Incident-to billing is frequently confused with split or shared visit billing, but the two are governed by different regulations and apply in different settings. Split or shared visits, addressed at 42 CFR 415.140, involve an evaluation and management visit performed partly by a physician and partly by a nonphysician practitioner in the same group in a facility setting. Incident-to billing under 410.26, by contrast, is limited to non-facility settings such as physician offices.7Noridian Medicare. Split or Shared Services

CMS has stated explicitly that incident-to services are “prohibited” in the facility settings where split or shared billing applies.8CMS. Updates to Split or Shared E/M Visits The two arrangements also differ in how payment works. Incident-to services are billed entirely under the physician’s NPI at the full physician rate. Split or shared visits are billed under the NPI of whichever clinician performed the “substantive portion” of the visit — defined as either more than half of the total time or the substantive part of the medical decision-making — and must carry the FS modifier.8CMS. Updates to Split or Shared E/M Visits

CMS Interpretive Guidance

Beyond the regulatory text, CMS provides detailed interpretive guidance in the Medicare Benefit Policy Manual, Publication 100-02, Chapter 15. Several sections are directly relevant to incident-to compliance:

  • Section 60.1: General framework for services incident to a physician’s professional services.
  • Section 60.2: Criteria for nonphysician personnel services billed incident to a physician’s services.
  • Section 60.3: Application of incident-to rules in clinic settings, including departmentalized clinics where supervision responsibility may be shared among multiple physicians.
  • Section 60.4: Incident-to services for homebound patients under general physician supervision.
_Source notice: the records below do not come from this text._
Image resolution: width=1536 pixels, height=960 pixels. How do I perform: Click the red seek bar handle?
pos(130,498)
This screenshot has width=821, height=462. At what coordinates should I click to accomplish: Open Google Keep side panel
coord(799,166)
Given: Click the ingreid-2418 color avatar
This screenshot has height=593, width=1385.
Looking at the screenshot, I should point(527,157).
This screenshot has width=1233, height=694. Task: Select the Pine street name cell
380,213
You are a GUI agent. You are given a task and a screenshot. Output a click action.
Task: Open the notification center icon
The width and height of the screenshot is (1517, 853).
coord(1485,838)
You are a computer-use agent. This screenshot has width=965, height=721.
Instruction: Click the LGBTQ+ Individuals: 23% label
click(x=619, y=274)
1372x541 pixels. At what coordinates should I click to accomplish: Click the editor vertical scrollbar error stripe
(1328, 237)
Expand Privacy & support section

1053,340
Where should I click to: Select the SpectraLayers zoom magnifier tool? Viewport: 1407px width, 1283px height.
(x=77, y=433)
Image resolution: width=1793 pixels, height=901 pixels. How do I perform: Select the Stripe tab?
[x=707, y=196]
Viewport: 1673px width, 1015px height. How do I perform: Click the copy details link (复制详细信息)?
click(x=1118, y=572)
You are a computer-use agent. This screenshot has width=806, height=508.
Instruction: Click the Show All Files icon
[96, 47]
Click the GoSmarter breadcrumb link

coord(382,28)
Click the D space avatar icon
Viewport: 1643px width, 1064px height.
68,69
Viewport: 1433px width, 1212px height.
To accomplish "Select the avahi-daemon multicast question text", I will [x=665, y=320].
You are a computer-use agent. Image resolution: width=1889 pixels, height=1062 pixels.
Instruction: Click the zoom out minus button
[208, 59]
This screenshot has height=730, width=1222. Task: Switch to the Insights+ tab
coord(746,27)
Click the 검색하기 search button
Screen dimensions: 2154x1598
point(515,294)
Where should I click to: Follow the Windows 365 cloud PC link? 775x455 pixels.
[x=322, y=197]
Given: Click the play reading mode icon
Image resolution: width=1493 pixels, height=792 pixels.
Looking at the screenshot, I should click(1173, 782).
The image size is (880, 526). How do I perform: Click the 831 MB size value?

The manual also addresses specific service categories, including therapy services (Section 230.5) and diabetes self-management training (Section 300.4.1), each of which has its own incident-to provisions.9CMS. Medicare Benefit Policy Manual, Chapter 15

Enforcement and Compliance Risk

Incident-to billing has been a consistent enforcement priority for the Department of Health and Human Services Office of Inspector General. In November 2024, the OIG announced a new audit focused specifically on whether Medicare Part B payments for incident-to services complied with program requirements, with an estimated completion date in fiscal year 2026. The OIG noted that because incident-to services are billed under the physician’s NPI at the full fee schedule rate, transparency is limited, and “prior OIG work found that improving the transparency of incident-to services is critical to program integrity efforts.”3HHS OIG. Medicare Part B Payments for Incident-to Services

The financial consequences of non-compliance can be substantial. In June 2023, inSite Digestive Health Care, a California-based practice, agreed to pay approximately $1.8 million to resolve allegations that it submitted claims to Medicare, Medicaid, and Tricare that failed to comply with incident-to billing requirements, among other violations. The practice self-disclosed the conduct to the OIG, and the settlement also addressed claims for services performed by uncredentialed providers and claims that did not meet split or shared billing rules.10HHS OIG. inSite Digestive Health Care Settlement

The most common compliance failures involve billing incident-to in settings where it is not permitted, inadequate supervision documentation, failure to establish a physician-initiated plan of care before delegating services, and use of auxiliary personnel who do not meet applicable licensure or credentialing requirements. Given the OIG’s active audit and the financial stakes involved, practices that rely on incident-to billing would be well-served by regularly reviewing their arrangements against the requirements of 42 CFR 410.26 and the corresponding CMS manual guidance.